▶ **GIVEN PROBLEM 1**: Can you reproduce the piecewise-function solution word for word, from "Now, we substitute" up to and including "Question1.step3 (Evaluating $$f(-2)$$)"?
▶ **GIVEN PROBLEM 2**: Can you write the next part of the piecewise-function solution, picking up after its last line?

▶ **SUPPLIED TEXT**:
* start *

Question

find the indicated values of $$f$$;
$$f(-3)$$, $$f(-2)$$, $$f(0)$$, $$f(3)$$, $$f(4)$$
$$f(x)=\left\{\begin{array}{l} \dfrac{5}{2}x+6&{if}\ x<-2\\ 1&{if}-2\leq x\leq3\\ \dfrac {3}{2}x-\dfrac {7}{2}\ &{if}\ x>3\end{array}\right. $$

Answer

**step1** Understanding the Problem

We are given a piecewise function $$f(x)$$ and asked to find its values at five specific points: $$f(-3)$$, $$f(-2)$$, $$f(0)$$, $$f(3)$$, and $$f(4)$$. A piecewise function has different definitions for different intervals of its input value, $$x$$. We need to identify which definition applies to each given $$x$$ value and then perform the calculation.

Question1.step2 (Evaluating $$f(-3)$$)

First, we need to find the value of $$f(-3)$$.
We look at the conditions for $$x$$ in the piecewise function:
- If $$x < -2$$, $$f(x) = \frac{5}{2}x + 6$$.
- If $$-2 \leq x \leq 3$$, $$f(x) = 1$$.
- If $$x > 3$$, $$f(x) = \frac{3}{2}x - \frac{7}{2}$$.
For $$x = -3$$, we check which condition it satisfies:
- Is $$-3 < -2$$? Yes, it is.
So, we use the first rule: $$f(x) = \frac{5}{2}x + 6$$.
Now, we substitute $$x = -3$$ into this expression:
$$f(-3) = \frac{5}{2}(-3) + 6$$
$$f(-3) = -\frac{15}{2} + 6$$
To add these, we convert 6 to a fraction with a denominator of 2: $$6 = \frac{6 \times 2}{2} = \frac{12}{2}$$.
$$f(-3) = -\frac{15}{2} + \frac{12}{2}$$
$$f(-3) = \frac{-15 + 12}{2}$$
$$f(-3) = \frac{-3}{2}$$
So, $$f(-3) = -\frac{3}{2}$$.

Question1.step3 (Evaluating $$f(-2)$$)

Next, we find the value of $$f(-2)$$.
We check the conditions for $$x = -2$$:
- Is $$-2 < -2$$? No.

* end *

▶ **MATERIAL PROVIDED**:
* start *

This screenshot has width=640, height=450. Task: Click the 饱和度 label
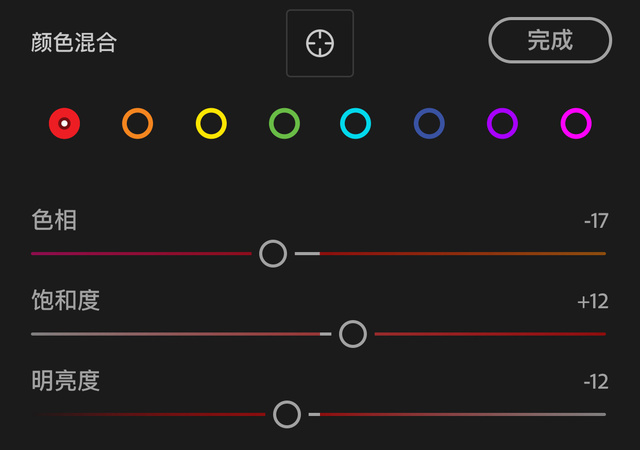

* end *

▶ **WRITTEN RESPONSE 1**:
Now, we substitute $$x = -3$$ into this expression:
$$f(-3) = \frac{5}{2}(-3) + 6$$
$$f(-3) = -\frac{15}{2} + 6$$
To add these, we convert 6 to a fraction with a denominator of 2: $$6 = \frac{6 \times 2}{2} = \frac{12}{2}$$.
$$f(-3) = -\frac{15}{2} + \frac{12}{2}$$
$$f(-3) = \frac{-15 + 12}{2}$$
$$f(-3) = \frac{-3}{2}$$
So, $$f(-3) = -\frac{3}{2}$$.

Question1.step3 (Evaluating $$f(-2)$$)

▶ **WRITTEN RESPONSE 2**:
- Is $$-2 \leq -2 \leq 3$$? Yes, it is, because $$-2$$ is greater than or equal to $$-2$$ and less than or equal to 3.
So, we use the second rule: $$f(x) = 1$$.
Since this rule states that $$f(x)$$ is always 1 for this interval, substituting $$x = -2$$ gives:
$$f(-2) = 1$$
So, $$f(-2) = 1$$.

Question1.step4 (Evaluating $$f(0)$$)

Next, we find the value of $$f(0)$$.
We check the conditions for $$x = 0$$:
- Is $$0 < -2$$? No.
- Is $$-2 \leq 0 \leq 3$$? Yes, it is, because $$0$$ is greater than or equal to $$-2$$ and less than or equal to 3.
So, we use the second rule: $$f(x) = 1$$.
Substituting $$x = 0$$ gives:
$$f(0) = 1$$
So, $$f(0) = 1$$.

Question1.step5 (Evaluating $$f(3)$$)

Next, we find the value of $$f(3)$$.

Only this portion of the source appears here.